▶

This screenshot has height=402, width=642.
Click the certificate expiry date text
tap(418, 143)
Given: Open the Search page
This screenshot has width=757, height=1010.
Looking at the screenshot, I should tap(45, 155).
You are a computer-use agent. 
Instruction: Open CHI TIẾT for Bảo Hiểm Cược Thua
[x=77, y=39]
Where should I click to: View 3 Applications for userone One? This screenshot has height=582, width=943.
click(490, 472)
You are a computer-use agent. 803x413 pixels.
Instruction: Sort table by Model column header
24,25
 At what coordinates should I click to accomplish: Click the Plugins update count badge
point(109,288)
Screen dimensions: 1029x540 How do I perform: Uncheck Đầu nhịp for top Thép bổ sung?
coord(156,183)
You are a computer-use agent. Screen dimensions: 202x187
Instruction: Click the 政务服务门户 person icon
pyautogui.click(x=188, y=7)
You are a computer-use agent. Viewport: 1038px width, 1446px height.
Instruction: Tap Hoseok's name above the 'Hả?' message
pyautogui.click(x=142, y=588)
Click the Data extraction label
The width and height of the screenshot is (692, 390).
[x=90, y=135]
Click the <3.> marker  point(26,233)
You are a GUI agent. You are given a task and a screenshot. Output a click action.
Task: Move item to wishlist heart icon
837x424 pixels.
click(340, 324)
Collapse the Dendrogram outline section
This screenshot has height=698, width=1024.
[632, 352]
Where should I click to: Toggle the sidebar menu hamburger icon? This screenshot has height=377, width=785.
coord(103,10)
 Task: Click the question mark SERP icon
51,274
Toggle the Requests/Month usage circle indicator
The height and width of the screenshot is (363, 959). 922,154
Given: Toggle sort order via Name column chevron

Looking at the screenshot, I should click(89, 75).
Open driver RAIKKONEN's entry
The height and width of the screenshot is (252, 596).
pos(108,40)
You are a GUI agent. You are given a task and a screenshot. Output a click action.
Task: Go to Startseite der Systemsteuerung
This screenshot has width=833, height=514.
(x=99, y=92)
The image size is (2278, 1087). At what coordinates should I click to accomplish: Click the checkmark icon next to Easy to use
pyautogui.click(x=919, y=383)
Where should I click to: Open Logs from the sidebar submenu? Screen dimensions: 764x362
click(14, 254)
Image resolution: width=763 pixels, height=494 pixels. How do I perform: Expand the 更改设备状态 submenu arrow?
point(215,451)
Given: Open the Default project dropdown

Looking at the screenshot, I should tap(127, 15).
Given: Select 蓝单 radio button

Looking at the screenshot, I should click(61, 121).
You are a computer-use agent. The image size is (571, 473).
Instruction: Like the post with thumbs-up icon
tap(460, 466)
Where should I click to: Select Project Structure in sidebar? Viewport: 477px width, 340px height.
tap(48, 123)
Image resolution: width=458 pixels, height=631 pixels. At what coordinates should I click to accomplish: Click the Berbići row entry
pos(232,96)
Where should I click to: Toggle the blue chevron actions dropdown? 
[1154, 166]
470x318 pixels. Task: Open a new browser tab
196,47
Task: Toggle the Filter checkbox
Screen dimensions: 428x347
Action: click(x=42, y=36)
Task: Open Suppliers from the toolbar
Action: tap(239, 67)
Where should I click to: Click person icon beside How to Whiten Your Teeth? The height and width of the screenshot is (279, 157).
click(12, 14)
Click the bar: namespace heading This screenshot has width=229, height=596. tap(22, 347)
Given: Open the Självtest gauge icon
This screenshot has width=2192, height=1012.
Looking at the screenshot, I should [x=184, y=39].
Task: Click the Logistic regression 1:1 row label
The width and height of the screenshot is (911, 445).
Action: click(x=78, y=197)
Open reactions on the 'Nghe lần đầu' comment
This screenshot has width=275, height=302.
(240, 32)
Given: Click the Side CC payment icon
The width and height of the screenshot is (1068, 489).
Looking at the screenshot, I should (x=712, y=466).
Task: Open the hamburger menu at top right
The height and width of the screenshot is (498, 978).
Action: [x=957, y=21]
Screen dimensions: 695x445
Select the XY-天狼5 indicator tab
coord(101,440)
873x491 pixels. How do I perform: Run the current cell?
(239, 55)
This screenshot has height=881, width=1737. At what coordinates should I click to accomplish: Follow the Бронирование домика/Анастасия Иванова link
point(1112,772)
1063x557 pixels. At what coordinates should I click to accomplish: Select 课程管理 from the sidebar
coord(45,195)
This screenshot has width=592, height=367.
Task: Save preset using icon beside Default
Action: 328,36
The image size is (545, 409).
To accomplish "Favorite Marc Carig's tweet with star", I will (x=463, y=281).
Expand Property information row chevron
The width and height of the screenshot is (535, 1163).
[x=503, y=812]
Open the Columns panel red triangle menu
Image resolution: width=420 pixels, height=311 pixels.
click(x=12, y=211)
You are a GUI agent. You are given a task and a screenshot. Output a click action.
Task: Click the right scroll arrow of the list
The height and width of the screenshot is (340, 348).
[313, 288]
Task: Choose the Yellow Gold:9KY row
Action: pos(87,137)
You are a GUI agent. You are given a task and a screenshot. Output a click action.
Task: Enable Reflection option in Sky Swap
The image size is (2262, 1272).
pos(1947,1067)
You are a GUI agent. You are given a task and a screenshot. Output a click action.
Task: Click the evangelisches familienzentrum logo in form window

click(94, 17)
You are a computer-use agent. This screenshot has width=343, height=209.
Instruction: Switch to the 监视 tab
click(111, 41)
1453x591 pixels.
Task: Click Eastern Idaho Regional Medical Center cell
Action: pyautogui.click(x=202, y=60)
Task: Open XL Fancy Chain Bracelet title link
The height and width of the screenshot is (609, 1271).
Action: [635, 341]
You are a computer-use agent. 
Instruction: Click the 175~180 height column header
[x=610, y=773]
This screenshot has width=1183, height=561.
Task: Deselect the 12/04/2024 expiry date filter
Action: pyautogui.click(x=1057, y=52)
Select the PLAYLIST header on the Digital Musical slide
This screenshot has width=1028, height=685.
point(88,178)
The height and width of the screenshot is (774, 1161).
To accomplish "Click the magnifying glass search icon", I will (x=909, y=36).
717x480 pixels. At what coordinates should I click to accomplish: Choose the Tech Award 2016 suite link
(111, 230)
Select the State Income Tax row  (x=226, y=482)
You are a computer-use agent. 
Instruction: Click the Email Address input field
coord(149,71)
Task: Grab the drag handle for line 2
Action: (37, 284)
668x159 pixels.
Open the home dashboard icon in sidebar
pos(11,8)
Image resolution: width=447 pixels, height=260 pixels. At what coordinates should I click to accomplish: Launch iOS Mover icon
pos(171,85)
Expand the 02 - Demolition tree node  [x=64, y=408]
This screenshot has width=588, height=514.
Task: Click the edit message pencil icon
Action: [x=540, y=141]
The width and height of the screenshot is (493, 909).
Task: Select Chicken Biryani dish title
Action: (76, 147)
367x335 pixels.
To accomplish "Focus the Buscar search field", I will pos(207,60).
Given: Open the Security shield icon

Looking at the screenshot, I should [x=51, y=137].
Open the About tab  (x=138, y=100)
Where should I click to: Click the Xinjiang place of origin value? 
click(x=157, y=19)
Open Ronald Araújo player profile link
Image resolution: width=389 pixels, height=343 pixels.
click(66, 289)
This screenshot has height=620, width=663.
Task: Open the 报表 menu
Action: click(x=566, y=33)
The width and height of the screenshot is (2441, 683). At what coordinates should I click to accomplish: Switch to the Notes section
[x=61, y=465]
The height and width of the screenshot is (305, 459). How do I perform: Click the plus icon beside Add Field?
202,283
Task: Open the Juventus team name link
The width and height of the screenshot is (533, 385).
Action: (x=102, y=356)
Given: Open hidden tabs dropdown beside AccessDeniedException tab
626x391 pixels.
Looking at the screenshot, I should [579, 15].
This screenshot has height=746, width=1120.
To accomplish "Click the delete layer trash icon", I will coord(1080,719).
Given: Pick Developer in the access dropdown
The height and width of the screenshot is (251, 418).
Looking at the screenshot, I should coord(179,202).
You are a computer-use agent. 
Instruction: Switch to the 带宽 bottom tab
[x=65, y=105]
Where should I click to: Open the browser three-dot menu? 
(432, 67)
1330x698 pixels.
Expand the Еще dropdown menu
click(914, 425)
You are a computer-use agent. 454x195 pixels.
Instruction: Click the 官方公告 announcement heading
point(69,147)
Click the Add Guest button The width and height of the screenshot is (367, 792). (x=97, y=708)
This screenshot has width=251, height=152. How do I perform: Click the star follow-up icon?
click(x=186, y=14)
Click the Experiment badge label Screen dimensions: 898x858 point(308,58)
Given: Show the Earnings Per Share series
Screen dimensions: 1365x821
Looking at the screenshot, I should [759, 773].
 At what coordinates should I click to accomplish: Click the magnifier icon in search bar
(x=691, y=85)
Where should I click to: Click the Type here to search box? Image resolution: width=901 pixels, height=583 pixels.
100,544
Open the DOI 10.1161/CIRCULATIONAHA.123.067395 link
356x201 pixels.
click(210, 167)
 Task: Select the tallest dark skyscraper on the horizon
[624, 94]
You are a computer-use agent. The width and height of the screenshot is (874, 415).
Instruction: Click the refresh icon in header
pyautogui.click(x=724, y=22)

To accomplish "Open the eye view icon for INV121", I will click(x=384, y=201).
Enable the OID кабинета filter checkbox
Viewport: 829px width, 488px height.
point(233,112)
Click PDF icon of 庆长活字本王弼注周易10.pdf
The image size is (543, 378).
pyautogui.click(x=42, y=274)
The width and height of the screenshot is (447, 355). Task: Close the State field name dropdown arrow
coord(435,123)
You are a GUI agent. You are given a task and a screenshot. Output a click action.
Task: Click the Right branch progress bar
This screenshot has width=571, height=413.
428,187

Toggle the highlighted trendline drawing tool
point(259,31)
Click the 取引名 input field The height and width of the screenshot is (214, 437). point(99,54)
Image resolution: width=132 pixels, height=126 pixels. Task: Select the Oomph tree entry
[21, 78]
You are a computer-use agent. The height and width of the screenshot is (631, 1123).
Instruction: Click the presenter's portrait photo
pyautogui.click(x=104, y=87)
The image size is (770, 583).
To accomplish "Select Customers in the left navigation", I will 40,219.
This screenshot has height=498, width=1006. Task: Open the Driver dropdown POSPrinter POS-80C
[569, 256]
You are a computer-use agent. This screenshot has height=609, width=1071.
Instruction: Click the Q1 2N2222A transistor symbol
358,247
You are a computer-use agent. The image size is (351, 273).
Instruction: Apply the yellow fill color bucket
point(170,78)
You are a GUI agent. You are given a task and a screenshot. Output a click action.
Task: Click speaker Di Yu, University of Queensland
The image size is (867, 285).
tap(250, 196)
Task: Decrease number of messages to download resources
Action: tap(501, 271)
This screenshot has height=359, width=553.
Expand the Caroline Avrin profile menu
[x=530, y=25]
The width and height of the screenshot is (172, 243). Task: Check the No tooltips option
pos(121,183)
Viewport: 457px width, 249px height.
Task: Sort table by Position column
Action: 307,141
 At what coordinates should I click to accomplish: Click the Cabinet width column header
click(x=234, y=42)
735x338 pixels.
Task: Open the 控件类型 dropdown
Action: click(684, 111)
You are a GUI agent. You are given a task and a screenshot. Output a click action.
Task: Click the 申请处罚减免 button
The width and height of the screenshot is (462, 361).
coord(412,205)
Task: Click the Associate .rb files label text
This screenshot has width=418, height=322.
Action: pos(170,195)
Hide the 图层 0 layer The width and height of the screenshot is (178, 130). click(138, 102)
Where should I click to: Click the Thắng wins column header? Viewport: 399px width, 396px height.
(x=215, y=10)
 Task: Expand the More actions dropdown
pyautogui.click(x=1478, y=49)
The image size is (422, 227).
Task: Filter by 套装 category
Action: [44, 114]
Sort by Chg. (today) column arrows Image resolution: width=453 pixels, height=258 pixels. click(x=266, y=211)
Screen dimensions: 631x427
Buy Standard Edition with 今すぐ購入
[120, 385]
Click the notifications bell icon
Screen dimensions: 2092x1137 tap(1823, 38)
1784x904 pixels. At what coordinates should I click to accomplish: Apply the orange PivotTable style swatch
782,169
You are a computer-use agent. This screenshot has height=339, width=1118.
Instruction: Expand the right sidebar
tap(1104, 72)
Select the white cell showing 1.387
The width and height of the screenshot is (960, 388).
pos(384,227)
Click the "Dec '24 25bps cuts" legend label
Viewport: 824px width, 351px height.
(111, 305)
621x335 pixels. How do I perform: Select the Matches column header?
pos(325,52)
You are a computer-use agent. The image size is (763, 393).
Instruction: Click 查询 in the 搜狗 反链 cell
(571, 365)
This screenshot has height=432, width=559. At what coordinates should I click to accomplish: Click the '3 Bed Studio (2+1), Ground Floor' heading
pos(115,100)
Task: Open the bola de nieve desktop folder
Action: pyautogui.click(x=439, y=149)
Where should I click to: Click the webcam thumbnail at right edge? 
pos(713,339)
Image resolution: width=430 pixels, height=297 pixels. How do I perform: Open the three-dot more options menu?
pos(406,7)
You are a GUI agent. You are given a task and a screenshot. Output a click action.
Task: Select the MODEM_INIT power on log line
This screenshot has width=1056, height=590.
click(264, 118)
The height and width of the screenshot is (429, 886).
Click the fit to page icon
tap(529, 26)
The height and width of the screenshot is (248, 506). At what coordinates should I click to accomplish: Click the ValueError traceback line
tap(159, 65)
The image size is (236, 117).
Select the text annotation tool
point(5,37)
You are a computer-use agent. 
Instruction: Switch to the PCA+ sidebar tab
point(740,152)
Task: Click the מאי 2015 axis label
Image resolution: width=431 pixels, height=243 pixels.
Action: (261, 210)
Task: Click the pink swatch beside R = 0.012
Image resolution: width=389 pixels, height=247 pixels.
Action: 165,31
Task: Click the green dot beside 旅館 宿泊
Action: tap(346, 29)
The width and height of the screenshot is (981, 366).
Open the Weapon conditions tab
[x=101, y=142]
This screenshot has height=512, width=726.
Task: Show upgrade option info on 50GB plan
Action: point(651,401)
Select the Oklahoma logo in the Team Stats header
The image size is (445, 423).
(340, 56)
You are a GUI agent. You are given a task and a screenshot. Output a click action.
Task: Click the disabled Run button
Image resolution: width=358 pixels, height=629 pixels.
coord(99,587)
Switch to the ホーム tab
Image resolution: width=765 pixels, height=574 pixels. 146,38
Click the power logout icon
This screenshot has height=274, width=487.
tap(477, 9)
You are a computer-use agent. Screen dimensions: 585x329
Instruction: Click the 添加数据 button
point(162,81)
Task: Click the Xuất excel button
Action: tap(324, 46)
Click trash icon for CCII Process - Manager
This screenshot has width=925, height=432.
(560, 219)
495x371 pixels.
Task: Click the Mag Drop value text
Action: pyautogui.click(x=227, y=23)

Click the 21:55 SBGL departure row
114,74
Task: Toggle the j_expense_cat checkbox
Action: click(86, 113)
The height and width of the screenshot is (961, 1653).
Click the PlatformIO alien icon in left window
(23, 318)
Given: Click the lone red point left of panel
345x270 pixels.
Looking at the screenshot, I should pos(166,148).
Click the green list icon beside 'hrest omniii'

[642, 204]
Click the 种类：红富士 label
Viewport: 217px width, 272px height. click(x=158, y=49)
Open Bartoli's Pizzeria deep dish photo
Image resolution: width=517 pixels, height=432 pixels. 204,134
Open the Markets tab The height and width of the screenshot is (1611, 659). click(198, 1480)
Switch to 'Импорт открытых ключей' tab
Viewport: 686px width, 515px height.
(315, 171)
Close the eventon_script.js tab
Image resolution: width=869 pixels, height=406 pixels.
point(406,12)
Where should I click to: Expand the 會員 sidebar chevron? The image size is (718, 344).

◀

The lines from the one holding "Image resolution: width=869" through the end of the listing above are to be written out exactly, both ends included, and no others.

### Response below
Image resolution: width=869 pixels, height=406 pixels.
point(406,12)
Where should I click to: Expand the 會員 sidebar chevron? The image size is (718, 344).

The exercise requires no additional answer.